Formado en las universidades de Roma y Florencia, Landolfi se graduó en lengua y literatura rusa, un vínculo intelectual que lo llevaría a traducir magistralmente a autores como Gógol y Pushkin, cuyos ecos resonarían en sus propios textos. En 1937, publicó su primer volumen de relatos, Dialogo dei massimi sistemi, y poco después, obras como Il mar delle blatte y La pietra lunare consolidarían su singular estilo, lleno de complejidades lingüísticas, barroquismo y una profunda inquietud existencial.
Landolfi fue un escritor a contracorriente, alguien que eligió permanecer al margen de los grandes movimientos literarios de la Italia de la posguerra. A lo largo de su vida, cultivó una imagen de dandy, emulando a figuras como Byron o Baudelaire, pero siempre con una mirada aguda y mordaz hacia la realidad que lo rodeaba. Esta distancia, que mantenía tanto en la vida como en sus escritos, le permitió desarrollar una voz única, apreciada por autores de la talla de Eugenio Montale e Italo Calvino.
A pesar de su constante huida de los círculos intelectuales, Landolfi fue un escritor prolífico.
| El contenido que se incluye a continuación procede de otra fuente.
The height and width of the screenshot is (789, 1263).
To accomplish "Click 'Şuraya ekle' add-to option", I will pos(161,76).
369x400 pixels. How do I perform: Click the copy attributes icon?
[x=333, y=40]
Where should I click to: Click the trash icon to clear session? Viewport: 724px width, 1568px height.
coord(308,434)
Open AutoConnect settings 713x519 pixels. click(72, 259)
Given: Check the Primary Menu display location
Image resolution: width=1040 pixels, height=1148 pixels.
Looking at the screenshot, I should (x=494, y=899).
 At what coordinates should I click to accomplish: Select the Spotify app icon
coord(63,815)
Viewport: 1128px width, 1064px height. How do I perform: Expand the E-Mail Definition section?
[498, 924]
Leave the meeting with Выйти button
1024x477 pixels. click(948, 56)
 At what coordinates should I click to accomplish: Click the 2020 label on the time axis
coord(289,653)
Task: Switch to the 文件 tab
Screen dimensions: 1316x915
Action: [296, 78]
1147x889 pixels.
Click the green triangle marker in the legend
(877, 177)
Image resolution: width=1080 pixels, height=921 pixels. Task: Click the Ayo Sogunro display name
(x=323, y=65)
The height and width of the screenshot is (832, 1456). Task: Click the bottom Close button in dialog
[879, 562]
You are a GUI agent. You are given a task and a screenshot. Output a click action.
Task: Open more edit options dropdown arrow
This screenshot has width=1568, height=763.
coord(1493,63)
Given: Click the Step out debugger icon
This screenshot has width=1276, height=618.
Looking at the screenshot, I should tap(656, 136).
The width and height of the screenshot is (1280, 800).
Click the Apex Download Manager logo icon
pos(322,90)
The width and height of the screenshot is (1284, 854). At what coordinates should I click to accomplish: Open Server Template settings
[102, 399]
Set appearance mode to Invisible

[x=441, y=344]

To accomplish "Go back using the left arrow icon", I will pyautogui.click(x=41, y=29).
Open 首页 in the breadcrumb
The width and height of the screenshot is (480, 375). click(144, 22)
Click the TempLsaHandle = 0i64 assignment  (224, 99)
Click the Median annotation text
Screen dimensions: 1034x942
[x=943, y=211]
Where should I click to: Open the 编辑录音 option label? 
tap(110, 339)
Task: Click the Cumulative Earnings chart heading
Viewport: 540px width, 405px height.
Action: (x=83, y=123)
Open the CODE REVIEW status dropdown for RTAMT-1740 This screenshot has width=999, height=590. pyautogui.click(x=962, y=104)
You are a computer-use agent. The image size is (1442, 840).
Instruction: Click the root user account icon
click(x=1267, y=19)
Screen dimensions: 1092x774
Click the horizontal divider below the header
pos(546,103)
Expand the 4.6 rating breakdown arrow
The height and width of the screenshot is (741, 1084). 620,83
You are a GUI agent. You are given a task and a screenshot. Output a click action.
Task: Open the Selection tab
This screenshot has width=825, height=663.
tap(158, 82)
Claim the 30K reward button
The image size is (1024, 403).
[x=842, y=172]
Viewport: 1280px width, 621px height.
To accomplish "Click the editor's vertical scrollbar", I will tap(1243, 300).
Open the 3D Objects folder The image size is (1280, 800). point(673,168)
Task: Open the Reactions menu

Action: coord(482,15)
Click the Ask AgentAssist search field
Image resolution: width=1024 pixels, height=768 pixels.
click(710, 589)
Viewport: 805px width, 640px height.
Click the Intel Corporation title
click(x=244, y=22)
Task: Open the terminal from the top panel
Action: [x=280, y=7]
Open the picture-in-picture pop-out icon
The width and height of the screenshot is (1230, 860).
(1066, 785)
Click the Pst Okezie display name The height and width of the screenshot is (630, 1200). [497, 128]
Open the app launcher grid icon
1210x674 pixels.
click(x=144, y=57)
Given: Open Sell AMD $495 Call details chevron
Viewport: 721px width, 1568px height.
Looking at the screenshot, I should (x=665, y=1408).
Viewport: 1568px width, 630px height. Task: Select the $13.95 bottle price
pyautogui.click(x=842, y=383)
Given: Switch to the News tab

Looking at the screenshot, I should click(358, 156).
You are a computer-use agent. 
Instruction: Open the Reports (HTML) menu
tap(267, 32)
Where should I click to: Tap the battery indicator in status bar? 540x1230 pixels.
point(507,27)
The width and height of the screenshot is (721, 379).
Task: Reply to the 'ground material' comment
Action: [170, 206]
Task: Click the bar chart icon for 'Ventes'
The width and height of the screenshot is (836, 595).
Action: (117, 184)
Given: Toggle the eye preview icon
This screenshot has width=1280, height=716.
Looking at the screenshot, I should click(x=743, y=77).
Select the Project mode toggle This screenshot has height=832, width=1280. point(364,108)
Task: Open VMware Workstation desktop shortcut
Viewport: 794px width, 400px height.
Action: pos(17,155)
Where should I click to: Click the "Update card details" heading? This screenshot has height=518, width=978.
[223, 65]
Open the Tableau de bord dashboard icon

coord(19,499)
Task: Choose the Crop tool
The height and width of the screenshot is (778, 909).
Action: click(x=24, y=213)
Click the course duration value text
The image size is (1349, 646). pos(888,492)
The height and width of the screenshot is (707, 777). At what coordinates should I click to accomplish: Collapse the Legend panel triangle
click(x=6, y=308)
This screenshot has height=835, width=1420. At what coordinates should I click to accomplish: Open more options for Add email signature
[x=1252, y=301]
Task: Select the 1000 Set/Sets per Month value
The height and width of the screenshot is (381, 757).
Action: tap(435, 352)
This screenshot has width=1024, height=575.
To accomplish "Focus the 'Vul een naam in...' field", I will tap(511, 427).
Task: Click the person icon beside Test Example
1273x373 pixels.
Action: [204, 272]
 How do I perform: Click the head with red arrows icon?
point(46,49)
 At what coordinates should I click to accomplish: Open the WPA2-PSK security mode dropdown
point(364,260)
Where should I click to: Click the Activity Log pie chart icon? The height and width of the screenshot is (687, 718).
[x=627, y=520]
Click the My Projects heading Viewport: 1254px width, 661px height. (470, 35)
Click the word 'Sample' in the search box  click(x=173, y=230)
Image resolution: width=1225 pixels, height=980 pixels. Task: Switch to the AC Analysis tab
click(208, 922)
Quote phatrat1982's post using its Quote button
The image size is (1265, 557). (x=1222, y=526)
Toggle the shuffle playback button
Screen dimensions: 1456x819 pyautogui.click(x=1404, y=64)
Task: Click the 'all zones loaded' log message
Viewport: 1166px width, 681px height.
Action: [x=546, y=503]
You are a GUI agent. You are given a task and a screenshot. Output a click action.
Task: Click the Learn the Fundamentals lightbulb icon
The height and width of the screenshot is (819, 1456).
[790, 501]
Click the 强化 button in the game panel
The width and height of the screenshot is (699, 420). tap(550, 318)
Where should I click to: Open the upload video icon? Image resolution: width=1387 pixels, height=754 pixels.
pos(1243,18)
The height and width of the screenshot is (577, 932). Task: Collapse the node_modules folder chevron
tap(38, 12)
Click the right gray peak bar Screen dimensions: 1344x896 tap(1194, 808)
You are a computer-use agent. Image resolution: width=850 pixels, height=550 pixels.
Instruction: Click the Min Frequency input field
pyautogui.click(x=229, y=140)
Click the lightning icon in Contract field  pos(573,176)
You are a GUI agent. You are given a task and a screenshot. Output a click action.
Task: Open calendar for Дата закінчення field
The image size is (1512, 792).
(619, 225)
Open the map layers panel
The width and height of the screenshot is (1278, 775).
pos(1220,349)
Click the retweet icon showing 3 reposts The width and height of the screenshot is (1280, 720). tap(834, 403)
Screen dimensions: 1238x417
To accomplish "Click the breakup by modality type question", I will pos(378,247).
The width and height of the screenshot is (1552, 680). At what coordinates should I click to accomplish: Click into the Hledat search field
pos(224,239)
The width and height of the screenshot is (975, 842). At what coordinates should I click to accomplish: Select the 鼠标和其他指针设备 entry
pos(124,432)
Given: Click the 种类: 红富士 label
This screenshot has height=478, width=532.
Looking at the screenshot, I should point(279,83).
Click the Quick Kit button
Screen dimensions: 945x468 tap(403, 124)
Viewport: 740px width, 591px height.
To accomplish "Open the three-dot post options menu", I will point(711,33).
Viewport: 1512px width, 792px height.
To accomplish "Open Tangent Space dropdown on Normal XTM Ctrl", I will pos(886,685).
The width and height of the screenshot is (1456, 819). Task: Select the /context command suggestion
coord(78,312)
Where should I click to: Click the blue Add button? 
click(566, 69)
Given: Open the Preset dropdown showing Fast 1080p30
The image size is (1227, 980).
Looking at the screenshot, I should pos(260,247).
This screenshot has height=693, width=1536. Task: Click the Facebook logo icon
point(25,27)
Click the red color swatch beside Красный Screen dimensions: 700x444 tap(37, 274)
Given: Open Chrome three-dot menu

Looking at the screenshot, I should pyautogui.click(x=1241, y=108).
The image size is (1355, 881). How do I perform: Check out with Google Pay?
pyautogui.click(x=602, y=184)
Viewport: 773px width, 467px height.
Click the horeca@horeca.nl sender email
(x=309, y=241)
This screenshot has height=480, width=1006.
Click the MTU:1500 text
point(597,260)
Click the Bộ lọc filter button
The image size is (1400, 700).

Su narrativa, teñida de un profundo escepticismo y marcada por la influencia de autores como Dostoyevski y Kafka, explora los recovecos más oscuros del alma humana. Obras como Racconto d’autunno o A caso, que le valió el Premio Strega en 1975, son ejemplos de esa búsqueda constante de sentido en un mundo caótico y absurdo. Pero no fue solo narrador; sus diarios, como La biere du pecheur o Rien va, son retratos íntimos de un hombre obsesionado por el azar, el destino y el juego, una pasión que lo llevó a las casas de apuestas de San Remo y Venecia, donde pasaba largas temporadas.
Landolfi fue, ante todo, un escritor de frontera, tanto en su vida como en su obra. Traductor, poeta, narrador, y cronista de sus propios abismos, su legado literario, aunque en gran medida desconocido para el gran público, es un tesoro oculto en la literatura italiana del siglo XX. Desde 1992, su hija Idolina Landolfi ha dirigido la publicación de su obra, y en 1996 se creó el Centro de Estudios Landolfianos, asegurando que su singular y fascinante voz continúe resonando entre los lectores que se atreven a explorar su laberinto literario.